Depersonalisierte Daten sind Informationen, die so verarbeitet wurden, dass sie sich nicht mehr auf eine identifizierte oder identifizierbare natürliche Person beziehen, wobei die ursprünglichen Identifikatoren dauerhaft entfernt oder irreversibel modifiziert wurden. Diese Daten fallen außerhalb des direkten Anwendungsbereichs vieler Datenschutzgesetze, sofern keine Re-Identifizierung möglich ist.

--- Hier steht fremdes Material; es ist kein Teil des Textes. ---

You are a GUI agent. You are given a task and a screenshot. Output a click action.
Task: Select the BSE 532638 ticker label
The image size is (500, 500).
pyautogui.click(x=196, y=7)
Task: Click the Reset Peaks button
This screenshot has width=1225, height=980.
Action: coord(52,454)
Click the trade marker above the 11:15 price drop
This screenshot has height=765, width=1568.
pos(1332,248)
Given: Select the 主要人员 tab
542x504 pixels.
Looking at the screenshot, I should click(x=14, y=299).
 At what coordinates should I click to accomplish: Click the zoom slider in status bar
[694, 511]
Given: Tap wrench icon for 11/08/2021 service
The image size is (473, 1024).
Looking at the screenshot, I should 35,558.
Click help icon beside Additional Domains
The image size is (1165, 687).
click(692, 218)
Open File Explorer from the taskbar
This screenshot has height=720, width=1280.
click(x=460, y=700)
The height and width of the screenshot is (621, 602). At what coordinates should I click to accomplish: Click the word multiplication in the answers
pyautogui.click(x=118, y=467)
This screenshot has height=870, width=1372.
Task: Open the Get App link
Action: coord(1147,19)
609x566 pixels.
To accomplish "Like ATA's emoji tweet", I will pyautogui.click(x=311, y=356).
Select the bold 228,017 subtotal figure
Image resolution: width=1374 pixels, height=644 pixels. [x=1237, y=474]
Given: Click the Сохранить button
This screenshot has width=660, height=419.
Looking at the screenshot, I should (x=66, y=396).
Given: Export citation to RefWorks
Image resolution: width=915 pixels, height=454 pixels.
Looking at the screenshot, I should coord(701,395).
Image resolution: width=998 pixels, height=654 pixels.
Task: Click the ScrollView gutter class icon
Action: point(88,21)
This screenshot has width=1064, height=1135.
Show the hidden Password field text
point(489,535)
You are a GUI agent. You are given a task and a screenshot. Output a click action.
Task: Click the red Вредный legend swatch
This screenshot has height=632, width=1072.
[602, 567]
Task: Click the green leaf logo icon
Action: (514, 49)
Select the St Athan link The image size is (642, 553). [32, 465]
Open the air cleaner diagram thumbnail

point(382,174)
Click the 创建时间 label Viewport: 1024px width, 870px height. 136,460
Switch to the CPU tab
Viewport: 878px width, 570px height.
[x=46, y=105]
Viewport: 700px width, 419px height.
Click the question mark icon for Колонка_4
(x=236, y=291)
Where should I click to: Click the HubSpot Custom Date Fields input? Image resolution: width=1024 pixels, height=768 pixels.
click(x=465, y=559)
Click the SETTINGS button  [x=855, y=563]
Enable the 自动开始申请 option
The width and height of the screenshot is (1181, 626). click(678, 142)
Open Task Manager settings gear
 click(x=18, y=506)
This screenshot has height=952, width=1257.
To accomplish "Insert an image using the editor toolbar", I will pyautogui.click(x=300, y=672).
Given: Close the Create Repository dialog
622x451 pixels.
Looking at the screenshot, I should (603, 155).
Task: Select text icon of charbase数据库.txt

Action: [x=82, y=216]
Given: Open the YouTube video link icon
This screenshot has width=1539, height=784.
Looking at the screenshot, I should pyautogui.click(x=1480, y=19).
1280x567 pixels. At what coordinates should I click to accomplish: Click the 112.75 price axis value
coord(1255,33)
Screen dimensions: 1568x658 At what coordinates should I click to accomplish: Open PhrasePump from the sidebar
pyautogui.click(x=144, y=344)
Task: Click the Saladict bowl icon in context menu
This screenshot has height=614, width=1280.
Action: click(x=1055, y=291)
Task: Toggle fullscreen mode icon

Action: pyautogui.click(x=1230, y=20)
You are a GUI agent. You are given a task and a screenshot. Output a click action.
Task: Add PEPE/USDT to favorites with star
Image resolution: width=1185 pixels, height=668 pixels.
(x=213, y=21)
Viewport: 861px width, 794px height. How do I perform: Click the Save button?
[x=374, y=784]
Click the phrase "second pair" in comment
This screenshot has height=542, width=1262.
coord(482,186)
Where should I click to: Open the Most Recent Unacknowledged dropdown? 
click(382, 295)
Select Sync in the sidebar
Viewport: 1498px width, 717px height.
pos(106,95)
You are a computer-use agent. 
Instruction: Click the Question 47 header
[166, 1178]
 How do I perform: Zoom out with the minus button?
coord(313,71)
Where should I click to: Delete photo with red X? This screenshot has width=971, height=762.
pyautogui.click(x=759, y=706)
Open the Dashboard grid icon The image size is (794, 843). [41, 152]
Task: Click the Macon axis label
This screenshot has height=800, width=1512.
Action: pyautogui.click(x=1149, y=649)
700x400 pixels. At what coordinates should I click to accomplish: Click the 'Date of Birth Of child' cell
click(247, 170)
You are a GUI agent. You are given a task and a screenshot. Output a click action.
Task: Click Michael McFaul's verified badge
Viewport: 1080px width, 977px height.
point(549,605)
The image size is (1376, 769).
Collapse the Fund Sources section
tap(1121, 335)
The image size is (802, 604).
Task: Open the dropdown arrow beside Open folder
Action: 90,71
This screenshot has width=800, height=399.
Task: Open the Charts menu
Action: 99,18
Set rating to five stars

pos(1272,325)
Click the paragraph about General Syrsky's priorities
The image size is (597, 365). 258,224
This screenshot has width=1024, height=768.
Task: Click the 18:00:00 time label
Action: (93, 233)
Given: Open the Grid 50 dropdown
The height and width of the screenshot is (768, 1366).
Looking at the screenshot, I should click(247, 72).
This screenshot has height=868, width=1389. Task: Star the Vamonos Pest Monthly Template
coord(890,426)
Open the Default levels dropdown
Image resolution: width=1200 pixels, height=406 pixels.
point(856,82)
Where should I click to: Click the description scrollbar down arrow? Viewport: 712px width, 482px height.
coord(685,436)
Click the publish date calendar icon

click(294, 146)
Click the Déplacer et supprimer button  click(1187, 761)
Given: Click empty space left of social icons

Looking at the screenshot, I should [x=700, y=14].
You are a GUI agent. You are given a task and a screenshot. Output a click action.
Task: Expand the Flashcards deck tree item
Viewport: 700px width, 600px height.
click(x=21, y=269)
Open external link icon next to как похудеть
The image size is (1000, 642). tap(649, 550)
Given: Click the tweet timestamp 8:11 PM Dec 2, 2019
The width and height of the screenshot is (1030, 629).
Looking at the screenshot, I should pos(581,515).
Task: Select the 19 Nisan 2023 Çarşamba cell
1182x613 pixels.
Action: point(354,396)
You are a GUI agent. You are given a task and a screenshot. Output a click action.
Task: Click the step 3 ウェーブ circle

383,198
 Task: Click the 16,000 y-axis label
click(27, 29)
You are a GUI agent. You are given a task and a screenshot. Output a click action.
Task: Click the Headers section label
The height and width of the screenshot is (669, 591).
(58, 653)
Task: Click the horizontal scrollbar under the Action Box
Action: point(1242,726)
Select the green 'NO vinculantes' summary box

Im Bereich der digitalen Sicherheit und der Softwareentwicklung können sie für Tests und Analysen genutzt werden, ohne die Privatsphäre der Ursprungsdateninhaber zu verletzen.
Anonymität
Der Grad der Depersonalisierung muss technisch so robust sein, dass selbst unter Hinzuziehung externer Datenquellen keine Rückschlüsse auf die betroffene Person möglich sind, was eine stetige Bewertung der Entschleierungspotenziale erfordert. Dies unterscheidet sie von pseudonymisierten Daten.
Verwendung
Solche Daten erlauben eine weitreichende Nutzung für das Training von Algorithmen oder die Erstellung von Statistiken, wobei die Schutzanforderungen primär auf die Vermeidung von Re-Identifikationsangriffen abzielen.
Etymologie
Der Begriff setzt sich zusammen aus ‚depersonalisiert‘, was die Entfernung der persönlichen Zuordnung bedeutet, und ‚Daten‘, den gespeicherten oder verarbeiteten Informationen.